5. This is a quadratic equation! I can factor this to find what `x` is. I need two numbers that multiply to `2 * -10 = -20` and add up to `1` (the number in front of `x`). Those numbers are `5` and `-4`!
* I'll rewrite the middle term: `2x² + 5x - 4x - 10 = 0`
* Now, factor by grouping: `x(2x + 5) - 2(2x + 5) = 0`
* See, `(2x + 5)` is common! So, we can pull it out: `(x - 2)(2x + 5) = 0`

6. This means either `x - 2 = 0` or `2x + 5 = 0`.
* If `x - 2 = 0`, then `x = 2`.
* If `2x + 5 = 0`, then `2x = -5`, so `x = -5/2`.

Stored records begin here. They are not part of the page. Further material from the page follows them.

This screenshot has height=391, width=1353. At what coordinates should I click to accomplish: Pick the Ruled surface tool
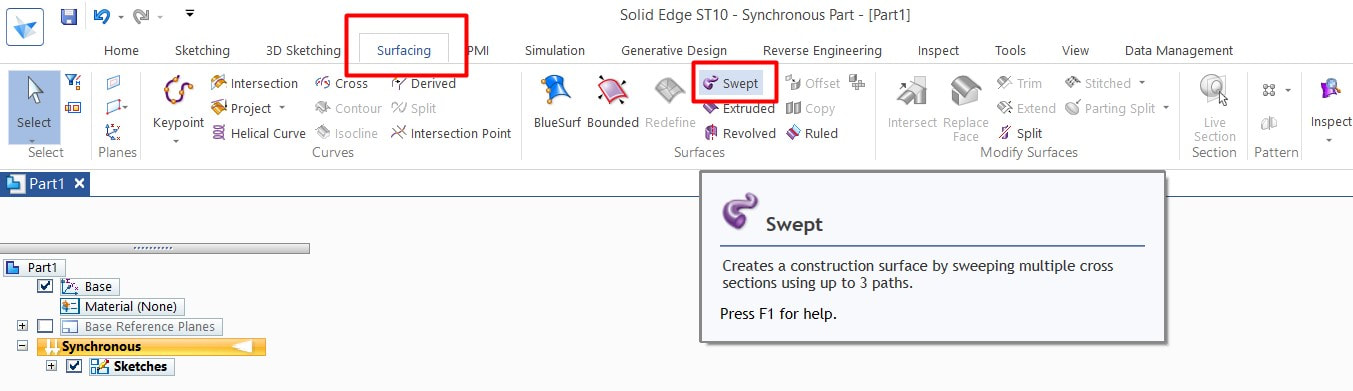pyautogui.click(x=811, y=133)
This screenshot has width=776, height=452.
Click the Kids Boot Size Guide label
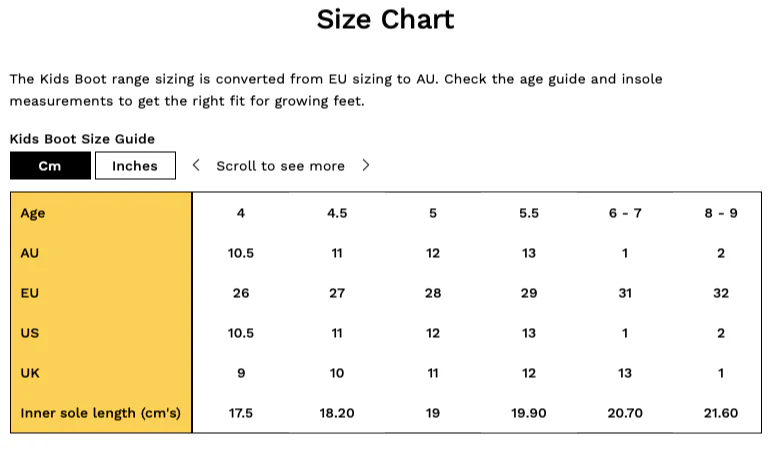82,139
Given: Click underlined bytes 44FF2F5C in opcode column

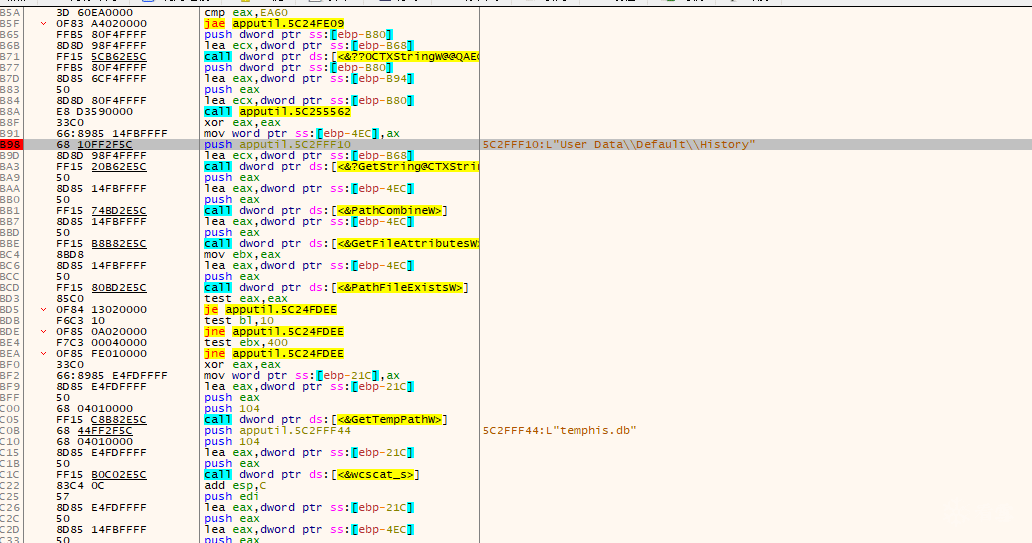Looking at the screenshot, I should point(111,431).
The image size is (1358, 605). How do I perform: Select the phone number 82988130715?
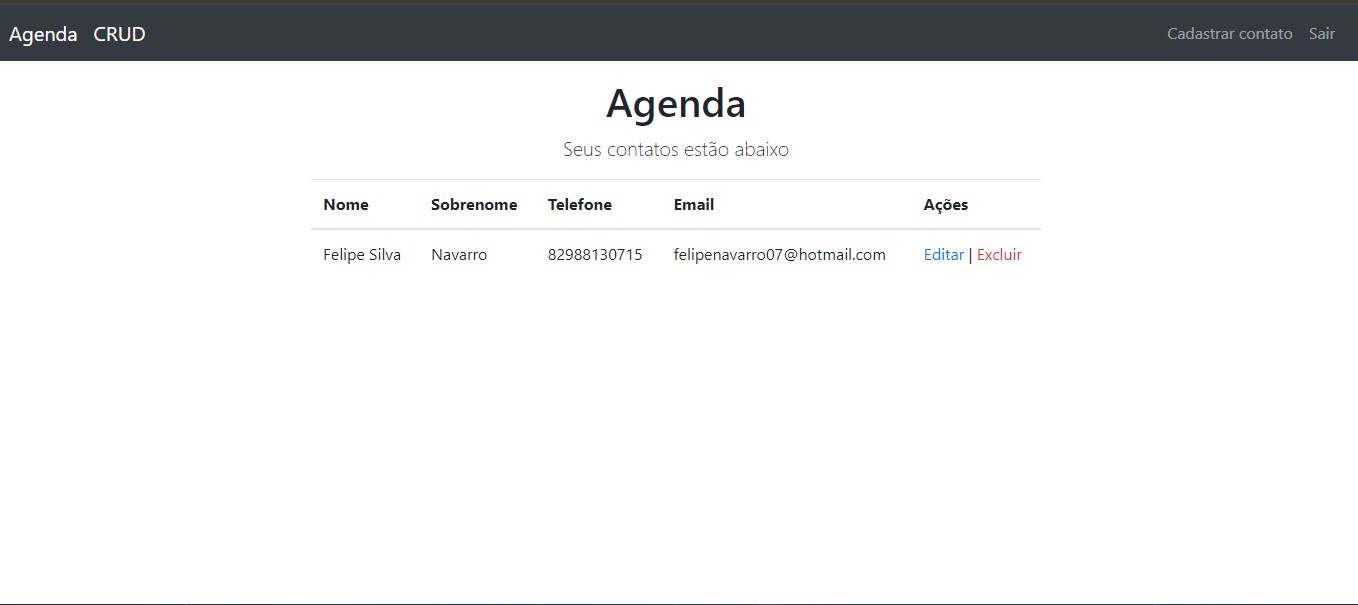click(595, 254)
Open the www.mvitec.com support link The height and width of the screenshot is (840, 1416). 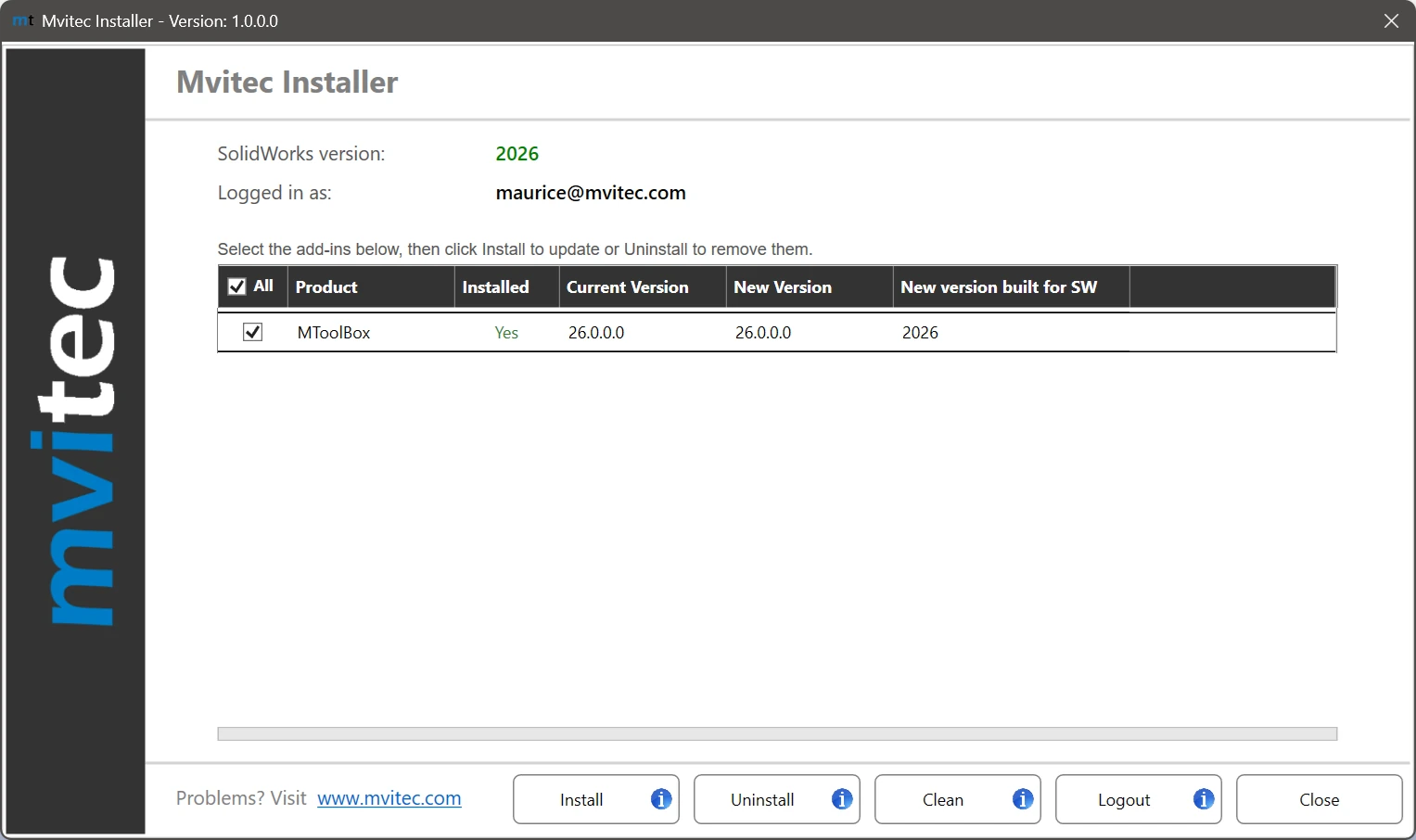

7. We found two `x` values! Now we need to find the `y` value for each. I'll use our simple `y = 8 - x²` equation:
* For `x = 2`:
`y = 8 - (2)²`
`y = 8 - 4`
`y = 4`
So, one intersection point is `(2, 4)`.

* For `x = -5/2`:
`y = 8 - (-5/2)²`
`y = 8 - (25/4)` (Remember, a negative number squared is positive!)
To subtract, I need a common denominator: `8` is `32/4`.
`y = 32/4 - 25/4`
`y = 7/4`
So, the other intersection point is `(-5/2, 7/4)`.

That's it! We found both points where the line and the curve cross!

Alternative answer

Answer: The intersection points are (2, 4) and (-5/2, 7/4). Explain
This is a question about finding where two graphs meet by solving their equations together. One graph is a curve (a parabola) and the other is a straight line. We need to find the (x, y) points that work for both equations at the same time. . The solving step is:

First, I looked at the two equations:
1. `x² + y = 8`
2. `x - 2y = -6`

My idea was to get 'y' by itself in the first equation because it looked easier:
`y = 8 - x²`

Next, I took this new expression for 'y' and plugged it into the second equation wherever I saw 'y'. This is called substitution!
`x - 2(8 - x²) = -6`

Now, I just have an equation with 'x' in it, which is awesome! Let's simplify it:
`x - 16 + 2x² = -6`

I want to solve this like a regular quadratic equation, so I'll move everything to one side to make it equal zero:
`2x² + x - 16 + 6 = 0`
`2x² + x - 10 = 0`

To solve this quadratic equation, I tried to factor it. I looked for two numbers that multiply to `2 * -10 = -20` and add up to `1` (the number in front of `x`). Those numbers are `5` and `-4`.
So, I rewrote the middle term:
`2x² + 5x - 4x - 10 = 0`
Then I grouped them to factor:
`x(2x + 5) - 2(2x + 5) = 0`
`(x - 2)(2x + 5) = 0`

This gives me two possible values for 'x':
Either `x - 2 = 0` which means `x = 2`
Or `2x + 5 = 0` which means `2x = -5`, so `x = -5/2`

Now that I have the 'x' values, I need to find their matching 'y' values. I'll use the equation `y = 8 - x²` because it's easy.

For `x = 2`:
`y = 8 - (2)²`
`y = 8 - 4`
`y = 4`
So, one intersection point is `(2, 4)`.

For `x = -5/2`:
`y = 8 - (-5/2)²`
`y = 8 - (25/4)`
To subtract, I thought of 8 as `32/4`:
`y = 32/4 - 25/4`
`y = 7/4`
So, the other intersection point is `(-5/2, 7/4)`.

I found two points where the line and the curve cross!